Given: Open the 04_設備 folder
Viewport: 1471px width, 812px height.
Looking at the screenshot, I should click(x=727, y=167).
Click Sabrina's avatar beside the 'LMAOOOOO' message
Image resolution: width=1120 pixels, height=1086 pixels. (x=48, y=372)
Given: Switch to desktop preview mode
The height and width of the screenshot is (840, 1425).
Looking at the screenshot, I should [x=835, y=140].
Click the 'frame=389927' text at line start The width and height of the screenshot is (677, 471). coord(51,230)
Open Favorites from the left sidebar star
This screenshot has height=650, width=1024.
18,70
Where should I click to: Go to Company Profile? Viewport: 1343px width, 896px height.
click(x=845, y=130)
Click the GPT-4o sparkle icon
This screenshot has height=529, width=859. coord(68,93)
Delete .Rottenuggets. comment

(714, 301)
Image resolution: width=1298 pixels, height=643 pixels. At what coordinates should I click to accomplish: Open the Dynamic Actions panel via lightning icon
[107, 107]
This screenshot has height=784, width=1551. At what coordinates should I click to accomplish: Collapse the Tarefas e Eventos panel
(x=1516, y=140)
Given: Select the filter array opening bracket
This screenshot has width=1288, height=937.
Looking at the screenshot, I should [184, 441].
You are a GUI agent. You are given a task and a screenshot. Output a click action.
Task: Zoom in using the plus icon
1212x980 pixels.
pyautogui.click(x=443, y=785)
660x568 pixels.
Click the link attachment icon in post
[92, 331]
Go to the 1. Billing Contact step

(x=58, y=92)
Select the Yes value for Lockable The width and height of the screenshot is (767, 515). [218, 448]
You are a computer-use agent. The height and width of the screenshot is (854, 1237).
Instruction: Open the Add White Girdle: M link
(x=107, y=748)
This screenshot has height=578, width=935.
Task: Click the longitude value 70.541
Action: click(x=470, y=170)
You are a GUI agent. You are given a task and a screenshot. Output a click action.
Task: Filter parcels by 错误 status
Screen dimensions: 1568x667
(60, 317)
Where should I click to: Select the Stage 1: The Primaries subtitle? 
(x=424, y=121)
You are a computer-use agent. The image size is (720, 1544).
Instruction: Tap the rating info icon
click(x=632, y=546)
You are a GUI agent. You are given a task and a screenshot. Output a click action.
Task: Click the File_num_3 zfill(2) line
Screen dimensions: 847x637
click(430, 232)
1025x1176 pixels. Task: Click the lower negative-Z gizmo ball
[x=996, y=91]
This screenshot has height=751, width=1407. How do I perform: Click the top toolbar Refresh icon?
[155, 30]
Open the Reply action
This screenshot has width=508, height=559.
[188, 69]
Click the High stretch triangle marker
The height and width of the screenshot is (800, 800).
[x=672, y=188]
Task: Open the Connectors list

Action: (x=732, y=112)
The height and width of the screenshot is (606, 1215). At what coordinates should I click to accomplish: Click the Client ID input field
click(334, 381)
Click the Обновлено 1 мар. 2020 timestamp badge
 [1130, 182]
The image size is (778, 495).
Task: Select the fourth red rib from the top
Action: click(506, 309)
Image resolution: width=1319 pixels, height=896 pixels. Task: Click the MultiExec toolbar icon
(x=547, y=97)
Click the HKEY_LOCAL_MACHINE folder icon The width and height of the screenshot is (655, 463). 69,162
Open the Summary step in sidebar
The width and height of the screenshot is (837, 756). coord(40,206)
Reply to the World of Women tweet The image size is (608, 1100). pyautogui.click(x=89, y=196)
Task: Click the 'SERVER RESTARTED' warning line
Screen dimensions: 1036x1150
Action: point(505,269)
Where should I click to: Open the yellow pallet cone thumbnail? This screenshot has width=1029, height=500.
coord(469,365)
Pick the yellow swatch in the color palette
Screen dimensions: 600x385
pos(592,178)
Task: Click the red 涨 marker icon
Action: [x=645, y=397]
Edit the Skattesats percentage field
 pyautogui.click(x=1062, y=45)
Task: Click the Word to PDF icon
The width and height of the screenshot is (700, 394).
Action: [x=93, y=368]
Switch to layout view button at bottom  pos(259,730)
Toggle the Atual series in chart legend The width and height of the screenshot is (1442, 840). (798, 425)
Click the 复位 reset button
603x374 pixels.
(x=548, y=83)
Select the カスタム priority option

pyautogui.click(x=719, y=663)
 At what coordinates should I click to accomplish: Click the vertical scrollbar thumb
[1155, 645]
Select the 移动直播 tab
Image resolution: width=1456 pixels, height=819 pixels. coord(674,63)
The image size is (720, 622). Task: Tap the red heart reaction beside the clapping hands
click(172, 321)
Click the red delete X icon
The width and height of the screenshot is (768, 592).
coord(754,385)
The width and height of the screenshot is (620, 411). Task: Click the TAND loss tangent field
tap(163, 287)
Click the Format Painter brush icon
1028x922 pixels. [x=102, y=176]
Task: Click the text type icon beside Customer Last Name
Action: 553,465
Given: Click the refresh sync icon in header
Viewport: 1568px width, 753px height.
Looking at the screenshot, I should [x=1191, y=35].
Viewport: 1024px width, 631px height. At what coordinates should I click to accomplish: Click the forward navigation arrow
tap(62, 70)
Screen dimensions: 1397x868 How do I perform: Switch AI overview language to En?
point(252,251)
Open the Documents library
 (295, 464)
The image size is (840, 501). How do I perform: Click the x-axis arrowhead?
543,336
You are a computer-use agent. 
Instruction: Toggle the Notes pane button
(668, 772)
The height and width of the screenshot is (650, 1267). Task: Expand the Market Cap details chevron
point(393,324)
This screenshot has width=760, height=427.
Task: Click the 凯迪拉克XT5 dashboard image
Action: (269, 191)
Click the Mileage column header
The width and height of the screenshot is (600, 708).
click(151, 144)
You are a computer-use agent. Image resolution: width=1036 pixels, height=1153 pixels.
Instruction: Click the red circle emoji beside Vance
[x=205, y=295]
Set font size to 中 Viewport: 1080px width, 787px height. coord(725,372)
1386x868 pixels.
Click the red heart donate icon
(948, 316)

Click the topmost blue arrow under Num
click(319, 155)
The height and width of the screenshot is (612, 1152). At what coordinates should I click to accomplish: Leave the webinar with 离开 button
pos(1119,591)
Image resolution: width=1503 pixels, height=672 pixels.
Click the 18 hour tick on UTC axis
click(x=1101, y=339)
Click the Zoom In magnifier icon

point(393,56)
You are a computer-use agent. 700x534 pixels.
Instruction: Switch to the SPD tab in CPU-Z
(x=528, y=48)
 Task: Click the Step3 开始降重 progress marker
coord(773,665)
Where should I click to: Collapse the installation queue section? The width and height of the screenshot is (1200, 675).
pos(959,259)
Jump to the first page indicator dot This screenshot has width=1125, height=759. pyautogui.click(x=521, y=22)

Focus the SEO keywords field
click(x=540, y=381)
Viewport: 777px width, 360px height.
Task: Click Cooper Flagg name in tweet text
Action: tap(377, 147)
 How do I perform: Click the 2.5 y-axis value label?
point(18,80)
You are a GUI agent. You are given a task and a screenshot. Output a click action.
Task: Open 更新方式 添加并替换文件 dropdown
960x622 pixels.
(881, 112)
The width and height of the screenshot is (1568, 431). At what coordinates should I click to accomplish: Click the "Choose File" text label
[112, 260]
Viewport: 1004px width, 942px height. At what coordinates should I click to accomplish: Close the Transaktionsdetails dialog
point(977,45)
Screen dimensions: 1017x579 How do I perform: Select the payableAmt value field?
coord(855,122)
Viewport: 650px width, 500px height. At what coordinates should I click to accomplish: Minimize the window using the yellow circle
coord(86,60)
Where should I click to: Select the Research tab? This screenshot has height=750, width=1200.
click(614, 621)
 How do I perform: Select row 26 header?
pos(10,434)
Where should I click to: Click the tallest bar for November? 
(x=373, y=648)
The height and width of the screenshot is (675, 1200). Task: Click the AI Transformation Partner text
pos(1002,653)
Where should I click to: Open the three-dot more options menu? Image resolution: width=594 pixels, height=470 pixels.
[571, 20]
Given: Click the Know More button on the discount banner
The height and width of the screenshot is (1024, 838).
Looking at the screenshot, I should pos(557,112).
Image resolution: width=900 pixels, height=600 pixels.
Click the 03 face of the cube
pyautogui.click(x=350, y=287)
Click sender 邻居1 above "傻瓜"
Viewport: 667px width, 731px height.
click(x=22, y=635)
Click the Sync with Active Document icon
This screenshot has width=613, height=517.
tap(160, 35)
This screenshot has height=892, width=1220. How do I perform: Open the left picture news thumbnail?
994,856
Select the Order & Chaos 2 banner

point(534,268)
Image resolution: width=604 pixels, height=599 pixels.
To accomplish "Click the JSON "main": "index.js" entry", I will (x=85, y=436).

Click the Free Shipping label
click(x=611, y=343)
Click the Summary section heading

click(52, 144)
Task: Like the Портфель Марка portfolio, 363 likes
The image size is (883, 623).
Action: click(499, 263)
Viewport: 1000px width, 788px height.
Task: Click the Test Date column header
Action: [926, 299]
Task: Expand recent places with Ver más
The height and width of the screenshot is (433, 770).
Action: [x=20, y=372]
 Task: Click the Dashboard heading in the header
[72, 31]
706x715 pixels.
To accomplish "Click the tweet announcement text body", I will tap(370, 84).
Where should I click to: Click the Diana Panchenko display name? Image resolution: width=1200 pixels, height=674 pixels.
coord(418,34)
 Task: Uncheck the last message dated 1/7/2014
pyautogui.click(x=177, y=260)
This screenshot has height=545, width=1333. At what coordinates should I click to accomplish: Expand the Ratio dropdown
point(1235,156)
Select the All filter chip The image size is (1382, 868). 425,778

* [Activity]
Each line in the entries above, starting at the line with "1212x980 pixels." and ending at the line with "Task: Click the 'SERVER", is to be printed exactly, and only those lines.

* [Task solution]
1212x980 pixels.
pyautogui.click(x=443, y=785)
660x568 pixels.
Click the link attachment icon in post
[92, 331]
Go to the 1. Billing Contact step

(x=58, y=92)
Select the Yes value for Lockable The width and height of the screenshot is (767, 515). [218, 448]
You are a computer-use agent. The height and width of the screenshot is (854, 1237).
Instruction: Open the Add White Girdle: M link
(x=107, y=748)
This screenshot has height=578, width=935.
Task: Click the longitude value 70.541
Action: click(x=470, y=170)
You are a GUI agent. You are given a task and a screenshot. Output a click action.
Task: Filter parcels by 错误 status
Screen dimensions: 1568x667
(60, 317)
Where should I click to: Select the Stage 1: The Primaries subtitle? 
(x=424, y=121)
You are a computer-use agent. The image size is (720, 1544).
Instruction: Tap the rating info icon
click(x=632, y=546)
You are a GUI agent. You are given a task and a screenshot. Output a click action.
Task: Click the File_num_3 zfill(2) line
Screen dimensions: 847x637
click(430, 232)
1025x1176 pixels. Task: Click the lower negative-Z gizmo ball
[x=996, y=91]
This screenshot has height=751, width=1407. How do I perform: Click the top toolbar Refresh icon?
[155, 30]
Open the Reply action
This screenshot has width=508, height=559.
[188, 69]
Click the High stretch triangle marker
The height and width of the screenshot is (800, 800).
[x=672, y=188]
Task: Open the Connectors list

Action: (x=732, y=112)
The height and width of the screenshot is (606, 1215). At what coordinates should I click to accomplish: Click the Client ID input field
click(334, 381)
Click the Обновлено 1 мар. 2020 timestamp badge
 [1130, 182]
The image size is (778, 495).
Task: Select the fourth red rib from the top
Action: click(506, 309)
Image resolution: width=1319 pixels, height=896 pixels. Task: Click the MultiExec toolbar icon
(x=547, y=97)
Click the HKEY_LOCAL_MACHINE folder icon The width and height of the screenshot is (655, 463). 69,162
Open the Summary step in sidebar
The width and height of the screenshot is (837, 756). coord(40,206)
Reply to the World of Women tweet The image size is (608, 1100). pyautogui.click(x=89, y=196)
Task: Click the 'SERVER RESTARTED' warning line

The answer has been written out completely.